But even though I changed all the parameters to Full Access in stead of outgoing only, I still get the same crappy HSS performance. I can only access HSS fully when I turn the firewall off entirely...

Anybody know what I could do ??...anybody else use HSS and MacAfee ?


----------



## yoe91 (Nov 12, 2011)

ANYYYYYYYYONE ?!!!!!!!......(I....I'm so lonely....) *tear*


----------



## TheCyberMan (Jun 25, 2011)

Hi and welcome to TSF,

Some re-configuration of the firewall is still needed allowing access thru other associated .exe files as well as the main .exe file and ports may be neccessary and any ports needed to beallowed as well. Check their are no deny rules relating to HSS also as these will take precedence over allow rules.

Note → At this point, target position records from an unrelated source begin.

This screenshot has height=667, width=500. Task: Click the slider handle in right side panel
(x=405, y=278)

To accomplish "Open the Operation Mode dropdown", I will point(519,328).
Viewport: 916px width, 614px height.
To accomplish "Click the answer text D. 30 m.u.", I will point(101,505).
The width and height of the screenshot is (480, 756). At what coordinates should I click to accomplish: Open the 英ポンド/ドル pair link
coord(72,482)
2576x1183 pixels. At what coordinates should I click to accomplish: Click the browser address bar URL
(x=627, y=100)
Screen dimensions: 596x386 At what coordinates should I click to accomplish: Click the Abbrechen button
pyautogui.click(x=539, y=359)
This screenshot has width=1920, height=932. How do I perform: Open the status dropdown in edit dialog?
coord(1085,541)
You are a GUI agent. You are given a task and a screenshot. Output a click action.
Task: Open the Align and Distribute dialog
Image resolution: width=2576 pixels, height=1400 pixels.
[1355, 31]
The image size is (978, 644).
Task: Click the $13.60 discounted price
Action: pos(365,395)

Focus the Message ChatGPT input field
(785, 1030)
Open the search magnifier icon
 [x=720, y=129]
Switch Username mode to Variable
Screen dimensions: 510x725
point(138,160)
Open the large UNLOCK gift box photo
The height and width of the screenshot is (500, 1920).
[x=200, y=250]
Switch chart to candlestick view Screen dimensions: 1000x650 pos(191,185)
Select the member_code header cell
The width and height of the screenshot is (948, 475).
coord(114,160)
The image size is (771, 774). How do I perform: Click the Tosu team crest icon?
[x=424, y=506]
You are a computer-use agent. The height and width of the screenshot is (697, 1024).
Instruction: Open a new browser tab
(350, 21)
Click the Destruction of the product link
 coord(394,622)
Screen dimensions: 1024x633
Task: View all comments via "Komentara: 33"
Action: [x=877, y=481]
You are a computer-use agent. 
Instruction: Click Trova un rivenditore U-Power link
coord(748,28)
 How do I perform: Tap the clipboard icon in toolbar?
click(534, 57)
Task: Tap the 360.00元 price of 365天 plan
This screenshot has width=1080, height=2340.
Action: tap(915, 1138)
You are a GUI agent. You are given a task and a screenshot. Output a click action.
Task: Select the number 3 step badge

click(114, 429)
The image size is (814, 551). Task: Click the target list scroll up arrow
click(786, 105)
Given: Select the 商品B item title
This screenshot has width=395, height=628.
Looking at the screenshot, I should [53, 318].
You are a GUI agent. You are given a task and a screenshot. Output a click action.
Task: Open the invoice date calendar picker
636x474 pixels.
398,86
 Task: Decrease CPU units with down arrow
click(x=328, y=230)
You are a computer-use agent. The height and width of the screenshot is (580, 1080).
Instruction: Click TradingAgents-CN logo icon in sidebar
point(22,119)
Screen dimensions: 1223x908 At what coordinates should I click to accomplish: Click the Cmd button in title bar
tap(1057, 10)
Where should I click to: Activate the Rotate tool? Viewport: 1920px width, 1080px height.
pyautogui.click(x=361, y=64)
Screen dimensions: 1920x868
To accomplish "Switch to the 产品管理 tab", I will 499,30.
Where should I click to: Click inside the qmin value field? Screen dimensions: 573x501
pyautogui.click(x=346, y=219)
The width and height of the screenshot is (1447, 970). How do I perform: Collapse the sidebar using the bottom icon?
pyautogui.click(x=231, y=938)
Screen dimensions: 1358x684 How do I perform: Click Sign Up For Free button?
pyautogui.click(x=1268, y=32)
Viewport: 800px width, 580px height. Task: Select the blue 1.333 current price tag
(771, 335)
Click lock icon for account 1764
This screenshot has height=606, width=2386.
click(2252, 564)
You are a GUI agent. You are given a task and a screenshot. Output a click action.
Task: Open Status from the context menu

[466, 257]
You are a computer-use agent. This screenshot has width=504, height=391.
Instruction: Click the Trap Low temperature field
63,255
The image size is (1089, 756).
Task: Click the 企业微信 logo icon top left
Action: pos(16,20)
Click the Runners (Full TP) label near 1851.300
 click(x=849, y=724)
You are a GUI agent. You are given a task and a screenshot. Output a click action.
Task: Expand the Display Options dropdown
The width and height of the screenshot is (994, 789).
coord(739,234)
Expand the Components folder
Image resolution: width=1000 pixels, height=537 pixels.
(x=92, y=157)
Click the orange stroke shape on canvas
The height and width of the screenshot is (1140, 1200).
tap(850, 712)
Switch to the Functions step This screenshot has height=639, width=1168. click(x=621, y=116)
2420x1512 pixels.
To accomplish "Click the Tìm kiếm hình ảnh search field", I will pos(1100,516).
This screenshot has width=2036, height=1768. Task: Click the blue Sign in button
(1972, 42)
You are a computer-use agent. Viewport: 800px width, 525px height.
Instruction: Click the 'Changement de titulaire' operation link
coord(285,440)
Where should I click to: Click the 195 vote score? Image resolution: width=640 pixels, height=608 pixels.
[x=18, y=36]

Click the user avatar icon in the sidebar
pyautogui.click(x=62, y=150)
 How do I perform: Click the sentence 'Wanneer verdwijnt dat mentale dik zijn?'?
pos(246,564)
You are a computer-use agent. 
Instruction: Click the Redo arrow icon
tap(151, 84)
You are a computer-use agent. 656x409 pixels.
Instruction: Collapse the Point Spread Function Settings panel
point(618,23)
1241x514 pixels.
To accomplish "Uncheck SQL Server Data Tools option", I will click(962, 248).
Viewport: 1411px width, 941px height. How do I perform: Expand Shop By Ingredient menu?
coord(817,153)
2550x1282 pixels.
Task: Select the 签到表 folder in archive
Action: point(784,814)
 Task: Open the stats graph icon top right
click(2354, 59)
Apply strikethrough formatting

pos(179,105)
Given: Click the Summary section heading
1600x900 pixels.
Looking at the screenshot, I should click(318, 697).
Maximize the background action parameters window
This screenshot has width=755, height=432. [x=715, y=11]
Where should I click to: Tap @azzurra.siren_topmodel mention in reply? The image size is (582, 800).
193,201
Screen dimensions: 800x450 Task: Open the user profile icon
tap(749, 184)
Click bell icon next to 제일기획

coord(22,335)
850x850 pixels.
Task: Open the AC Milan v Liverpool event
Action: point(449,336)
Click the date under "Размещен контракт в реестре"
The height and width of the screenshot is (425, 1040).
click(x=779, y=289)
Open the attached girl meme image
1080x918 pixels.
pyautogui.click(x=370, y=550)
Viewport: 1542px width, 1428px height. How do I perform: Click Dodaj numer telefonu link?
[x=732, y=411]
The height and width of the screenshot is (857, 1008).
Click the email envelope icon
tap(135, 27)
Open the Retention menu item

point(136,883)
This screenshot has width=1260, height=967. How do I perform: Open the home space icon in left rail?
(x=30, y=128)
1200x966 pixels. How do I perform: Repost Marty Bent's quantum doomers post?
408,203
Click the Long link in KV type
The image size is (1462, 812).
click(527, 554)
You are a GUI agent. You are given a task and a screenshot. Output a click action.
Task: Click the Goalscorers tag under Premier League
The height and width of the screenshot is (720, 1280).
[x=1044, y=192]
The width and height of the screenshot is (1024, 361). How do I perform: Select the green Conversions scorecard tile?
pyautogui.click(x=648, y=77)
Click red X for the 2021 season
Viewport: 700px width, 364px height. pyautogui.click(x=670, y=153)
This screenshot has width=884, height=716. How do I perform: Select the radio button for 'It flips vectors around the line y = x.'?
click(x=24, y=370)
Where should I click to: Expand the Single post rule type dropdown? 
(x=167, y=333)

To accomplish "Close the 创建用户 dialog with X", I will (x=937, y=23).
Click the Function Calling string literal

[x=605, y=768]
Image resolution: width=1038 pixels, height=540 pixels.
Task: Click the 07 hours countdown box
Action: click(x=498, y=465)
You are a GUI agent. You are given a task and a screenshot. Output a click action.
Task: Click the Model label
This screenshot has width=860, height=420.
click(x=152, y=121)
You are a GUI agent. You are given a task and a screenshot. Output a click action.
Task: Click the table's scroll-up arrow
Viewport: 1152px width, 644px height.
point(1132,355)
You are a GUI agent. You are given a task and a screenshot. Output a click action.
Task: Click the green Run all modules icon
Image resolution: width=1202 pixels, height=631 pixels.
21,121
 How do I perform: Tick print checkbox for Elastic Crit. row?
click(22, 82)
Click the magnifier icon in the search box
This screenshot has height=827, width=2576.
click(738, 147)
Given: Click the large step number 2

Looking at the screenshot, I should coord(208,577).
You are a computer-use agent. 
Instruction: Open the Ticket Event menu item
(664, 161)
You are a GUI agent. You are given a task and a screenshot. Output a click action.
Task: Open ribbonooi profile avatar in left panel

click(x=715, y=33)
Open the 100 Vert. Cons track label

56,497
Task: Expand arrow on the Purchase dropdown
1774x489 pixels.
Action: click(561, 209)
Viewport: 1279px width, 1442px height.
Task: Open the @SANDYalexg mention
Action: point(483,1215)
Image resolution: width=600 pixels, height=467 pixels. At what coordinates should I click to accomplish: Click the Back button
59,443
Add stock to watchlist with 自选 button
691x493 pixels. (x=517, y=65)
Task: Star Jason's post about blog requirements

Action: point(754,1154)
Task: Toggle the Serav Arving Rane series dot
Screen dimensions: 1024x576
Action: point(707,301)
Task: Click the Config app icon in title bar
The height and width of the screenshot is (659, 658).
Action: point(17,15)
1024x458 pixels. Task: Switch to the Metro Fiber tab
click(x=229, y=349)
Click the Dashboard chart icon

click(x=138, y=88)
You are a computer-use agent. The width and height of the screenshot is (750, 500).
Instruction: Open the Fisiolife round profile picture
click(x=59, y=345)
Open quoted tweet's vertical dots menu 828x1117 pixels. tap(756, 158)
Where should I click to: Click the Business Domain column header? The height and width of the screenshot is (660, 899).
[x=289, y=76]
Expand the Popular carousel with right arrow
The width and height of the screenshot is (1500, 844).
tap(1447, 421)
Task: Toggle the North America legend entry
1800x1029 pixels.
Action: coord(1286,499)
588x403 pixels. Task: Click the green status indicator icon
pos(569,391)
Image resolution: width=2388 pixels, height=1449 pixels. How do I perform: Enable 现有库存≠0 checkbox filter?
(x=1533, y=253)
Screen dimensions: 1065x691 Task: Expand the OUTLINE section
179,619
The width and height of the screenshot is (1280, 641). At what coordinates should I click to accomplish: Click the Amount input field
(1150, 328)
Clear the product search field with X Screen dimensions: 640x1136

Check your documentation for how to's


----------



## yoe91 (Nov 12, 2011)

TheCyberMan said:


> Hi and welcome to TSF,
> 
> Some re-configuration of the firewall is still needed allowing access thru other associated .exe files as well as the main .exe file and ports may be neccessary and any ports needed to beallowed as well. Check their are no deny rules relating to HSS also as these will take precedence over allow rules.
> 
> Check your documentation for how to's


Alright yeah...thx man.


----------



## TheCyberMan (Jun 25, 2011)

No problem please keep us updated on how it goes.


----------